CS211 / Engrd 211 Computers and Programming
Spring 2004 Information sheet
All the information about the course appears on the course web page: www.cs.cornell.edu/courses/cs211/2004sp/. You can get to it from the CS department web page, www.cs.cornell.edu.
• Prerequisite: CS100 of equivalent course in Java or C++.
• Course objectives. To make students proficient in the use of (i) modern programming language features such as recursion, subtyping, inheritance, graphical user interfaces (GUIs), and generic programming and (ii) modern data structures such as lists, trees, stacks, queues, heaps, and graphs.
• Instructor: David Gries. Olin 167. gries@cs.cornell.edu.
Office hours. Tuesday 11AM, Wednesday 2PM. Or call for an appointment: Cindy
Pakkala: 255-8240
• Lectures: T Th 10:10 - 11:00, Olin 155.
• Recitations/sections. Choose 1 from the list of 8-9 and attend it weekly.
• Text: Data Structures & Problem Solving using Java, second
edition. Mark Allen Weiss. Addison Wesley. ISBN 0-201-74835-5.

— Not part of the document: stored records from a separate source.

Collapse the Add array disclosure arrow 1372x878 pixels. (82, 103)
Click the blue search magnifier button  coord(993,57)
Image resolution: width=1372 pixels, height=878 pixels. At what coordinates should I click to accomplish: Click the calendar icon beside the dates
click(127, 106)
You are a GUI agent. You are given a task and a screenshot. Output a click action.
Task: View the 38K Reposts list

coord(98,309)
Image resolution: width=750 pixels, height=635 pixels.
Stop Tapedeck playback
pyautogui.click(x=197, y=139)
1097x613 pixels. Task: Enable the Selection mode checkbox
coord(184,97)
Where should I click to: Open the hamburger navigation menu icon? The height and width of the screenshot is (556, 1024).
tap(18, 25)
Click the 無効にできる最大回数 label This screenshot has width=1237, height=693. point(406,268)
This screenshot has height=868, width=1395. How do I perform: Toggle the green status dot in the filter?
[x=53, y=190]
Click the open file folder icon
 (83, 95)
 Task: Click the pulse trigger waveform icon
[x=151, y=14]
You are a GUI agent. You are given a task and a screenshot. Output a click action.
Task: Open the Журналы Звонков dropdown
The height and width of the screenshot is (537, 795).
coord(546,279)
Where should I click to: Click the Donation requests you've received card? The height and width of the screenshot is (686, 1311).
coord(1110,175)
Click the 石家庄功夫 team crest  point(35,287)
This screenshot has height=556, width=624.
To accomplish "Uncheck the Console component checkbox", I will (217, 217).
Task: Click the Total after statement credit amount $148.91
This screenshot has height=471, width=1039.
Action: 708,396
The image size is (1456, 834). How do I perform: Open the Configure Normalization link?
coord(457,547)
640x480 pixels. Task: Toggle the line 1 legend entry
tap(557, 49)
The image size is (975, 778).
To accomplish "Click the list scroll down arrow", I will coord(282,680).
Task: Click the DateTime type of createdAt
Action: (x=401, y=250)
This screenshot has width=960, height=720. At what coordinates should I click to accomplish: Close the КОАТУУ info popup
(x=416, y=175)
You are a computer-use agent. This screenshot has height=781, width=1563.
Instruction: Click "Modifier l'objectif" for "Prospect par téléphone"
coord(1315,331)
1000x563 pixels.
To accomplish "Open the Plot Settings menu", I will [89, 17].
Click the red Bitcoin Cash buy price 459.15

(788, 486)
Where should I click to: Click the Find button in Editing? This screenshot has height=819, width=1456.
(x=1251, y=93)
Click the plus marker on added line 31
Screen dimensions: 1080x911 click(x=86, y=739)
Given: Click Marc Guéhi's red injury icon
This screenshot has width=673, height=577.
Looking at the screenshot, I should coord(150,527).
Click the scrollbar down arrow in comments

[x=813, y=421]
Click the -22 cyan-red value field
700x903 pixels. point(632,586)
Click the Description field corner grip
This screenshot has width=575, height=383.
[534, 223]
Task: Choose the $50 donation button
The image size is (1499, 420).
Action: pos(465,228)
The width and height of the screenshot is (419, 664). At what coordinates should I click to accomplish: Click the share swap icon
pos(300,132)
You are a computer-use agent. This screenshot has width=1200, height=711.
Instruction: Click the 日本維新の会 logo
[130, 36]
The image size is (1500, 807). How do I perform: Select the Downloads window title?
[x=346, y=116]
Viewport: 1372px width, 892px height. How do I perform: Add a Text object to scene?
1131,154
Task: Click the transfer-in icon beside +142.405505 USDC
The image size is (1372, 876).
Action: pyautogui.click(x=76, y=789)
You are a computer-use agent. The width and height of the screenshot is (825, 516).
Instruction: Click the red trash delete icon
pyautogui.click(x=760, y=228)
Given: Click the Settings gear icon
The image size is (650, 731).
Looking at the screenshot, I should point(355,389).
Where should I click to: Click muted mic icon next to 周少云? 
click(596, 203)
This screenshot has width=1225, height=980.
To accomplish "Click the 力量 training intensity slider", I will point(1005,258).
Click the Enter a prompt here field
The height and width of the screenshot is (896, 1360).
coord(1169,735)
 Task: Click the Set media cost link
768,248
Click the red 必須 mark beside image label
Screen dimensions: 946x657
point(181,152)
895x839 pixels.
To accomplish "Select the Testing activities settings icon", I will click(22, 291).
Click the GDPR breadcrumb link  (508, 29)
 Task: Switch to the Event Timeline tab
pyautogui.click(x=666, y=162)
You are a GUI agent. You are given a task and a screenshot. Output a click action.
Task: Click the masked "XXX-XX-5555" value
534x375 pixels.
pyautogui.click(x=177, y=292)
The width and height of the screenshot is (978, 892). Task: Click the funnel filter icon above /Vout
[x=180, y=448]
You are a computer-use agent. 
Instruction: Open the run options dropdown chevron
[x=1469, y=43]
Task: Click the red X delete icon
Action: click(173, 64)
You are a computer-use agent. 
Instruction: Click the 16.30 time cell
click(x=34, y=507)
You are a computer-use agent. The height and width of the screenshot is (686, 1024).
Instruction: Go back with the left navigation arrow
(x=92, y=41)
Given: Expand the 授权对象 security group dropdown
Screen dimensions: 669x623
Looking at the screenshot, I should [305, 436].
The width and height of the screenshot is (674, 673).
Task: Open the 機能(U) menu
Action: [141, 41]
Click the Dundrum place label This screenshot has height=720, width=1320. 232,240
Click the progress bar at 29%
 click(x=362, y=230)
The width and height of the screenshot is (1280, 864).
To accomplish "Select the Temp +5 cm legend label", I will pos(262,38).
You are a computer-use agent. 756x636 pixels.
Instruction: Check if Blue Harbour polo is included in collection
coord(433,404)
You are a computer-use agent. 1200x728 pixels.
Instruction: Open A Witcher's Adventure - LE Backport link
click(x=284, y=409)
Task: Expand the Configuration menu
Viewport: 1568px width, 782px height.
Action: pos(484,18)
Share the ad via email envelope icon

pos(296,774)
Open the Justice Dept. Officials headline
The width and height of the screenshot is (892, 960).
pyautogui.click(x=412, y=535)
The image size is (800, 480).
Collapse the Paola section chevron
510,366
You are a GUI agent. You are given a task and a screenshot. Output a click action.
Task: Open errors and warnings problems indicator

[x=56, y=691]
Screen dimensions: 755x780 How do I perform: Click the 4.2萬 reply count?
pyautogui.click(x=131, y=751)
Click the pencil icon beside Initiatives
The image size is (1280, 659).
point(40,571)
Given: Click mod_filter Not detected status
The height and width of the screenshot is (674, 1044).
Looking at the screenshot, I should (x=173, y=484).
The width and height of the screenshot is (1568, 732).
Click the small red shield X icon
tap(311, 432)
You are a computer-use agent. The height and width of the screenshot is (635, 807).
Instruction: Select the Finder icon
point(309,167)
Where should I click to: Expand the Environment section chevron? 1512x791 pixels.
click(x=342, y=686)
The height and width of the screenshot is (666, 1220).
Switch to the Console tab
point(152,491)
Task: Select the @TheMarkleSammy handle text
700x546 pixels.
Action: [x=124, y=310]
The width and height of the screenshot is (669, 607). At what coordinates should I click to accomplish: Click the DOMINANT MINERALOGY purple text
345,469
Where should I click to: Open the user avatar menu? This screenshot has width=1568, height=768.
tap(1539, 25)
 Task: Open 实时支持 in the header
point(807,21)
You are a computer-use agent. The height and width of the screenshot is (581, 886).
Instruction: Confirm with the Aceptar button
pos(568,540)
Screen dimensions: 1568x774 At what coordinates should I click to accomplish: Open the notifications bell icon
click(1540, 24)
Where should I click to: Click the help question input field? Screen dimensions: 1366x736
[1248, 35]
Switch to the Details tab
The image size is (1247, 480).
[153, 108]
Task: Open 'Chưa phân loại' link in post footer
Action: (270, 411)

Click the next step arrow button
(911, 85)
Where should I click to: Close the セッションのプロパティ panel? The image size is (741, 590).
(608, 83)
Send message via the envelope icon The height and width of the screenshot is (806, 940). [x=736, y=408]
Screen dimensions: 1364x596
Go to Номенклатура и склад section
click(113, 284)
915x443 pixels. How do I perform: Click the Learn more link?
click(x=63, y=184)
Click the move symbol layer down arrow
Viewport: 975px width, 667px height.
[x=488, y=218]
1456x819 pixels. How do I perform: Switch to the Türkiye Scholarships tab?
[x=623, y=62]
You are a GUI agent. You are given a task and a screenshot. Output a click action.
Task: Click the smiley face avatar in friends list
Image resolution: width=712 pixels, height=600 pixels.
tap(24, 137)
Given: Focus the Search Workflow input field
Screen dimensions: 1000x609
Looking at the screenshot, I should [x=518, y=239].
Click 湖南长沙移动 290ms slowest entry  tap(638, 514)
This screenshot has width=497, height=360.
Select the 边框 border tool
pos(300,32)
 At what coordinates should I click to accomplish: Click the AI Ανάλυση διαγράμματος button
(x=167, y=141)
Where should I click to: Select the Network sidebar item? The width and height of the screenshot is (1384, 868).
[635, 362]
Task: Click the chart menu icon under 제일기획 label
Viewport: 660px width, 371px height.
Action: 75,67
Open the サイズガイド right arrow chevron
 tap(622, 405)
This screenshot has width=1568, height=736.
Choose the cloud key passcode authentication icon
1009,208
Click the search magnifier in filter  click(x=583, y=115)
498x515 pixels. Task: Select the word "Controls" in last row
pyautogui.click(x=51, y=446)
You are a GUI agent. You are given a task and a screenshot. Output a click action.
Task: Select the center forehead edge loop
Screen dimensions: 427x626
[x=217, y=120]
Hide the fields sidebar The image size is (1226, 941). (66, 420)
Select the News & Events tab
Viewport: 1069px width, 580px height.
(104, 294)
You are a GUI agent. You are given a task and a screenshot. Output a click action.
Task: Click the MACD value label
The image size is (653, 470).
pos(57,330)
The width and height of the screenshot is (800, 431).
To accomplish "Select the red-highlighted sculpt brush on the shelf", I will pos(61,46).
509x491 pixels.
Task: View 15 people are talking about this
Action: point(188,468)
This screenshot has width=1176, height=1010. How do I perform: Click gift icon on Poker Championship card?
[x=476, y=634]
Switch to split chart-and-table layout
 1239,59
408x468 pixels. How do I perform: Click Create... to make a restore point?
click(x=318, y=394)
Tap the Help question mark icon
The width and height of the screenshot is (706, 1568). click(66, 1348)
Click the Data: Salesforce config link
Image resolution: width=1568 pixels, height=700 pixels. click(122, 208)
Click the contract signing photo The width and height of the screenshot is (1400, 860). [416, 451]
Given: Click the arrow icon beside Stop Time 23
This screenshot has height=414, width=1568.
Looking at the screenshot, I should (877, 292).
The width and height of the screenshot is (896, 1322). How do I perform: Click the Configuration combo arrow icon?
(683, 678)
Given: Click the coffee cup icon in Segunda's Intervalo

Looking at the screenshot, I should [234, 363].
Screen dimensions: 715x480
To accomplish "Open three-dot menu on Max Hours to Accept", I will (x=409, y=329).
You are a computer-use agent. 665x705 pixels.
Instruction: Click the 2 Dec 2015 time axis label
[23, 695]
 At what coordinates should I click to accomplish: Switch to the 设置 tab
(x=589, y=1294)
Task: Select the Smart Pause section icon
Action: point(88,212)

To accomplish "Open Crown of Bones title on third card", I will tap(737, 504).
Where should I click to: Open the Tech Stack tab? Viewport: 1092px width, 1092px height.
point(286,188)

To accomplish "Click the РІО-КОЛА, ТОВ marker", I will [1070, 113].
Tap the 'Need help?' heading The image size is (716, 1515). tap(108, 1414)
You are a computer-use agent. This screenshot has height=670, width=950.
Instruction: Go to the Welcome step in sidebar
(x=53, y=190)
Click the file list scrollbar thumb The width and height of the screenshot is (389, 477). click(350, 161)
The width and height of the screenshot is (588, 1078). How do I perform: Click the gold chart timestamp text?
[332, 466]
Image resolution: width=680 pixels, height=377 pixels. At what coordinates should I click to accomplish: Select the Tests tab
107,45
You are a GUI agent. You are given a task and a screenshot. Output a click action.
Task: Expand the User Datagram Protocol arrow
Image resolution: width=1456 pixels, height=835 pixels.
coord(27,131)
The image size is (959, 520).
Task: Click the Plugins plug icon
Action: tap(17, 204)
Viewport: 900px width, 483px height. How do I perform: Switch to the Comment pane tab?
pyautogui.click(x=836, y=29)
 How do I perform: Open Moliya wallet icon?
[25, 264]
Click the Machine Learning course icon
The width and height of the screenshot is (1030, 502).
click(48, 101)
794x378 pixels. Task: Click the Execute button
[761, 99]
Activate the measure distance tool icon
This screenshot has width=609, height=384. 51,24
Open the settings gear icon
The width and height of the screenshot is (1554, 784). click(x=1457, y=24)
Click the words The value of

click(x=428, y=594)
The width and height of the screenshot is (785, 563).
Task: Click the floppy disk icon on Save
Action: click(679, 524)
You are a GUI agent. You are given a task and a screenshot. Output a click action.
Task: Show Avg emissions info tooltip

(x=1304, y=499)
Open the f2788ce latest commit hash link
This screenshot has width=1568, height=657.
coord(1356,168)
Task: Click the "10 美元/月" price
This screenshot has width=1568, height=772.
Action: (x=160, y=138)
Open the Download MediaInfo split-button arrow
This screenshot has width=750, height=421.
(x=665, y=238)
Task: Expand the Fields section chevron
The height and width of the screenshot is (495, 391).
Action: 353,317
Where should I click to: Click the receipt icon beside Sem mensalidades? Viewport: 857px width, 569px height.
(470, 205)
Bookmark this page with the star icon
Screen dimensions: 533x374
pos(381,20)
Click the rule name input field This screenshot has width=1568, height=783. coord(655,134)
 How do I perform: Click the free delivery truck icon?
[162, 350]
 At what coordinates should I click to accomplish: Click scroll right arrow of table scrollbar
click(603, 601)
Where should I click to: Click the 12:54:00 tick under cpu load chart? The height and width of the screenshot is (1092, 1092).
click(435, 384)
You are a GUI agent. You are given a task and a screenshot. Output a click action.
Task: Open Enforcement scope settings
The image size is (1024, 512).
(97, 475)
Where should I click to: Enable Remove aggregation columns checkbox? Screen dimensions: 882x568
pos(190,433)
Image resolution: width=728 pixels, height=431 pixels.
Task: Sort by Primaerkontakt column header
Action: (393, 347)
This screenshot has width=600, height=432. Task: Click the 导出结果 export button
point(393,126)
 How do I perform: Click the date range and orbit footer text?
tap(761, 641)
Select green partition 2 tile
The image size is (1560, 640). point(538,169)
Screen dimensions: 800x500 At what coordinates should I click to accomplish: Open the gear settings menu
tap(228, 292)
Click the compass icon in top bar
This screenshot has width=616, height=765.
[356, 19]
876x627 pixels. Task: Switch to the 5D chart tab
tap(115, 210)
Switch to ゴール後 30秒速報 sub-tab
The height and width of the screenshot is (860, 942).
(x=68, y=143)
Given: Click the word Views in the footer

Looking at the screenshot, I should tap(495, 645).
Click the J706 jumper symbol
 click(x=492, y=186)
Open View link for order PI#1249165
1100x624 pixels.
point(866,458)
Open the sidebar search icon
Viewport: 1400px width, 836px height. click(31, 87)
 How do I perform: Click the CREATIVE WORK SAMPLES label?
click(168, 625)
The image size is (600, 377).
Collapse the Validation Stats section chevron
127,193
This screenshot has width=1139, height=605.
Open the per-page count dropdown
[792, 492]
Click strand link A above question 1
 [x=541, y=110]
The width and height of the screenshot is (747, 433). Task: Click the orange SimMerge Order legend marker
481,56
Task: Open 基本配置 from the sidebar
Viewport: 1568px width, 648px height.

Optional text: ProgramLive (paper text plus CD). You need not buy it,
but if you have it from CS100, it may be useful, especially the CD, which contains
over 250 2-3 min. lectures with synched animation.
• Java bootcamp. Tuesday, 27 Jan, 7:30--10:30PM, 155 Olin Hall. For those who are not fluent in the basic object-oriented features of Java.
• Software required. You have to be able to compile and execute Java programs. In class, we will demo using the free IDE DrJava. Unlike any other IDE we have seen, it has an "interactions pane", which allows you to evaluate/execute any expression/statement, an extremely useful feature. The web site has directions for downloading it onto you own computer.
• Tests: Prelims: 7:30PM--9PM on March 11 and April 20.
Final: period 4, 9:00AM--11:30AM on Friday, May 14.
• Consultants: Upson 304 is staffed by consultants. Hours will be determined soon. Go there if you have any questions, if your TA or Gries isn't available.
• AEW (Academic Excellence Workshop). One is scheduled, and others can be added if there is enough interest. Meet 2 hours per week and study and solve problems with other students. No outside work. 1 credit.
• News group. There is a news group for the course. Please look at it (and contribute to it) frequently. It will be explained in the first recitation.